[[ INPUT, beginning ]]

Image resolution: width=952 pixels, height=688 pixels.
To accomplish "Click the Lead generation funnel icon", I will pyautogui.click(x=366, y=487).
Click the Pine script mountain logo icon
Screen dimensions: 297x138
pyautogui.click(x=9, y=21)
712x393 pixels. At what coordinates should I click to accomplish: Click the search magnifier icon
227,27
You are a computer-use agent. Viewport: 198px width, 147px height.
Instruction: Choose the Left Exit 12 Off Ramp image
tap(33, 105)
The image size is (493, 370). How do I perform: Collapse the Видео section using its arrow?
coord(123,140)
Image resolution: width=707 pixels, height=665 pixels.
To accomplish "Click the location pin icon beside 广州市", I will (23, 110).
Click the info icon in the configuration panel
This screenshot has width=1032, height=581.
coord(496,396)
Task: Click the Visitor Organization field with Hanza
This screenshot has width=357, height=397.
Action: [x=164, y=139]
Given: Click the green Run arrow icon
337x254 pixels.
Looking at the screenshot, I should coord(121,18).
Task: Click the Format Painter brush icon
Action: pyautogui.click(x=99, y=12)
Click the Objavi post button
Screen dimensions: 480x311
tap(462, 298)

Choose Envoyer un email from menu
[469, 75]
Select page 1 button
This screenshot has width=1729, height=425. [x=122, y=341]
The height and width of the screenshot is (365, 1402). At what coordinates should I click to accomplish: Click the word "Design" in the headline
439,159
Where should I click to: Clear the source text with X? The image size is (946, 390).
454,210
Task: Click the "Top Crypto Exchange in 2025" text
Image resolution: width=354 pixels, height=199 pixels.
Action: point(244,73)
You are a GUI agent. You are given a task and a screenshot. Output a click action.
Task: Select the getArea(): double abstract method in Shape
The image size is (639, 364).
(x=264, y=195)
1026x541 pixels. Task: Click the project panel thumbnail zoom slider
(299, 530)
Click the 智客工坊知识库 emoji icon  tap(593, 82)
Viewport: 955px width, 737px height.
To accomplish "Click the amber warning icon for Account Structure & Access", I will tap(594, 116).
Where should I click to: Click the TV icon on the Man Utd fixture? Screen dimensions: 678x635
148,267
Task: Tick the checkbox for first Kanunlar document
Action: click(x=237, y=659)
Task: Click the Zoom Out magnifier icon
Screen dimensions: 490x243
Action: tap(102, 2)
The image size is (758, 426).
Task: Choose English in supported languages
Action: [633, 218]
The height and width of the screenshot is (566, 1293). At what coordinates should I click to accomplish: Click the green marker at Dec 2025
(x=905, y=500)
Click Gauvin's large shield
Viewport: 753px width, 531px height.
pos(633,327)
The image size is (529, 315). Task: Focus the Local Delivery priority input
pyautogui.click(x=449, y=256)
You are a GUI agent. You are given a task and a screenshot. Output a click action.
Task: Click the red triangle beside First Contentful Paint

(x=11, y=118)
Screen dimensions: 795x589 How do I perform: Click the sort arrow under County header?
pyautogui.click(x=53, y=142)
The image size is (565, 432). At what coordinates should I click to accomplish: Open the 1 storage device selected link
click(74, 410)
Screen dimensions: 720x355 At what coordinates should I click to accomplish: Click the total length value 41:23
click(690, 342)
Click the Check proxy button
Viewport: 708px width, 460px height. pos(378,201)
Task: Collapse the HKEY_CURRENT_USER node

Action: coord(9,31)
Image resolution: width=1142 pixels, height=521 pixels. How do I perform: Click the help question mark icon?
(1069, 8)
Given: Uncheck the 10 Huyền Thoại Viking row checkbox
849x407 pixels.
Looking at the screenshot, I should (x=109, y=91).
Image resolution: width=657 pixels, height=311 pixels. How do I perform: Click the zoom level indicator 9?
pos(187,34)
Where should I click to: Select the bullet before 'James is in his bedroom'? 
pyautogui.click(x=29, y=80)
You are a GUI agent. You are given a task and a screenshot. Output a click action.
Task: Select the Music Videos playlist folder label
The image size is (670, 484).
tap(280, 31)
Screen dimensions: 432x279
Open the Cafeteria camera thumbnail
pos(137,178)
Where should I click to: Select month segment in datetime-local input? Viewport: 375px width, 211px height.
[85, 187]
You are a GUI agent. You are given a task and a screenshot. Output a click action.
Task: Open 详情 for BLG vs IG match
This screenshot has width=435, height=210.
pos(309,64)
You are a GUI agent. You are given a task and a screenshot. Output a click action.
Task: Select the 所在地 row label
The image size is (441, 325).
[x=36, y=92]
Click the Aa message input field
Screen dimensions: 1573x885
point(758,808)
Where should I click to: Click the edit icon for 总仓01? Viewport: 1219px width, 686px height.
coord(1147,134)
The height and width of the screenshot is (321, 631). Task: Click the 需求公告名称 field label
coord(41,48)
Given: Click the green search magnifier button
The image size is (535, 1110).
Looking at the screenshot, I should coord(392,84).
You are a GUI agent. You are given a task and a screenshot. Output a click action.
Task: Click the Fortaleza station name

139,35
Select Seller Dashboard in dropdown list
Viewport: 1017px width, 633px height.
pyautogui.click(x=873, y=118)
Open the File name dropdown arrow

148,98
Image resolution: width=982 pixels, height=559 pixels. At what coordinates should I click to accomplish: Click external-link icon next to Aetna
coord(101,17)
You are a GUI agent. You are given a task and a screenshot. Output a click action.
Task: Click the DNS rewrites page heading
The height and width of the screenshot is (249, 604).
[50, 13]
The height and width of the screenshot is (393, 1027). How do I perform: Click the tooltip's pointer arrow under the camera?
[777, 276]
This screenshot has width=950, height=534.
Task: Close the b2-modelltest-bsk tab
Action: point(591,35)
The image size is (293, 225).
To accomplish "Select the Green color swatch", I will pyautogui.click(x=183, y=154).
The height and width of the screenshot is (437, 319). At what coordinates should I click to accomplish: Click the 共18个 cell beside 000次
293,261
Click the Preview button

[[ INPUT, end ]]

▸ WHAT YOU WILL DO
Every line above should be written out again, unchanged.

▸ RESULT OF THIS TASK
Image resolution: width=952 pixels, height=688 pixels.
To accomplish "Click the Lead generation funnel icon", I will pyautogui.click(x=366, y=487).
Click the Pine script mountain logo icon
Screen dimensions: 297x138
pyautogui.click(x=9, y=21)
712x393 pixels. At what coordinates should I click to accomplish: Click the search magnifier icon
227,27
You are a computer-use agent. Viewport: 198px width, 147px height.
Instruction: Choose the Left Exit 12 Off Ramp image
tap(33, 105)
The image size is (493, 370). How do I perform: Collapse the Видео section using its arrow?
coord(123,140)
Image resolution: width=707 pixels, height=665 pixels.
To accomplish "Click the location pin icon beside 广州市", I will (23, 110).
Click the info icon in the configuration panel
This screenshot has width=1032, height=581.
coord(496,396)
Task: Click the Visitor Organization field with Hanza
This screenshot has width=357, height=397.
Action: [x=164, y=139]
Given: Click the green Run arrow icon
337x254 pixels.
Looking at the screenshot, I should coord(121,18).
Task: Click the Format Painter brush icon
Action: pyautogui.click(x=99, y=12)
Click the Objavi post button
Screen dimensions: 480x311
tap(462, 298)

Choose Envoyer un email from menu
[469, 75]
Select page 1 button
This screenshot has width=1729, height=425. [x=122, y=341]
The height and width of the screenshot is (365, 1402). At what coordinates should I click to accomplish: Click the word "Design" in the headline
439,159
Where should I click to: Clear the source text with X? The image size is (946, 390).
454,210
Task: Click the "Top Crypto Exchange in 2025" text
Image resolution: width=354 pixels, height=199 pixels.
Action: point(244,73)
You are a GUI agent. You are given a task and a screenshot. Output a click action.
Task: Select the getArea(): double abstract method in Shape
The image size is (639, 364).
(x=264, y=195)
1026x541 pixels. Task: Click the project panel thumbnail zoom slider
(299, 530)
Click the 智客工坊知识库 emoji icon  tap(593, 82)
Viewport: 955px width, 737px height.
To accomplish "Click the amber warning icon for Account Structure & Access", I will tap(594, 116).
Where should I click to: Click the TV icon on the Man Utd fixture? Screen dimensions: 678x635
148,267
Task: Tick the checkbox for first Kanunlar document
Action: click(x=237, y=659)
Task: Click the Zoom Out magnifier icon
Screen dimensions: 490x243
Action: tap(102, 2)
The image size is (758, 426).
Task: Choose English in supported languages
Action: [633, 218]
The height and width of the screenshot is (566, 1293). At what coordinates should I click to accomplish: Click the green marker at Dec 2025
(x=905, y=500)
Click Gauvin's large shield
Viewport: 753px width, 531px height.
pos(633,327)
The image size is (529, 315). Task: Focus the Local Delivery priority input
pyautogui.click(x=449, y=256)
You are a GUI agent. You are given a task and a screenshot. Output a click action.
Task: Click the red triangle beside First Contentful Paint

(x=11, y=118)
Screen dimensions: 795x589 How do I perform: Click the sort arrow under County header?
pyautogui.click(x=53, y=142)
The image size is (565, 432). At what coordinates should I click to accomplish: Open the 1 storage device selected link
click(74, 410)
Screen dimensions: 720x355 At what coordinates should I click to accomplish: Click the total length value 41:23
click(690, 342)
Click the Check proxy button
Viewport: 708px width, 460px height. pos(378,201)
Task: Collapse the HKEY_CURRENT_USER node

Action: coord(9,31)
Image resolution: width=1142 pixels, height=521 pixels. How do I perform: Click the help question mark icon?
(1069, 8)
Given: Uncheck the 10 Huyền Thoại Viking row checkbox
849x407 pixels.
Looking at the screenshot, I should (x=109, y=91).
Image resolution: width=657 pixels, height=311 pixels. How do I perform: Click the zoom level indicator 9?
pos(187,34)
Where should I click to: Select the bullet before 'James is in his bedroom'? 
pyautogui.click(x=29, y=80)
You are a GUI agent. You are given a task and a screenshot. Output a click action.
Task: Select the Music Videos playlist folder label
The image size is (670, 484).
tap(280, 31)
Screen dimensions: 432x279
Open the Cafeteria camera thumbnail
pos(137,178)
Where should I click to: Select month segment in datetime-local input? Viewport: 375px width, 211px height.
[85, 187]
You are a GUI agent. You are given a task and a screenshot. Output a click action.
Task: Open 详情 for BLG vs IG match
This screenshot has width=435, height=210.
pos(309,64)
You are a GUI agent. You are given a task and a screenshot. Output a click action.
Task: Select the 所在地 row label
The image size is (441, 325).
[x=36, y=92]
Click the Aa message input field
Screen dimensions: 1573x885
point(758,808)
Where should I click to: Click the edit icon for 总仓01? Viewport: 1219px width, 686px height.
coord(1147,134)
The height and width of the screenshot is (321, 631). Task: Click the 需求公告名称 field label
coord(41,48)
Given: Click the green search magnifier button
The image size is (535, 1110).
Looking at the screenshot, I should coord(392,84).
You are a GUI agent. You are given a task and a screenshot. Output a click action.
Task: Click the Fortaleza station name

139,35
Select Seller Dashboard in dropdown list
Viewport: 1017px width, 633px height.
pyautogui.click(x=873, y=118)
Open the File name dropdown arrow

148,98
Image resolution: width=982 pixels, height=559 pixels. At what coordinates should I click to accomplish: Click external-link icon next to Aetna
coord(101,17)
You are a GUI agent. You are given a task and a screenshot. Output a click action.
Task: Click the DNS rewrites page heading
The height and width of the screenshot is (249, 604).
[50, 13]
The height and width of the screenshot is (393, 1027). How do I perform: Click the tooltip's pointer arrow under the camera?
[777, 276]
This screenshot has width=950, height=534.
Task: Close the b2-modelltest-bsk tab
Action: point(591,35)
The image size is (293, 225).
To accomplish "Select the Green color swatch", I will pyautogui.click(x=183, y=154).
The height and width of the screenshot is (437, 319). At what coordinates should I click to accomplish: Click the 共18个 cell beside 000次
293,261
Click the Preview button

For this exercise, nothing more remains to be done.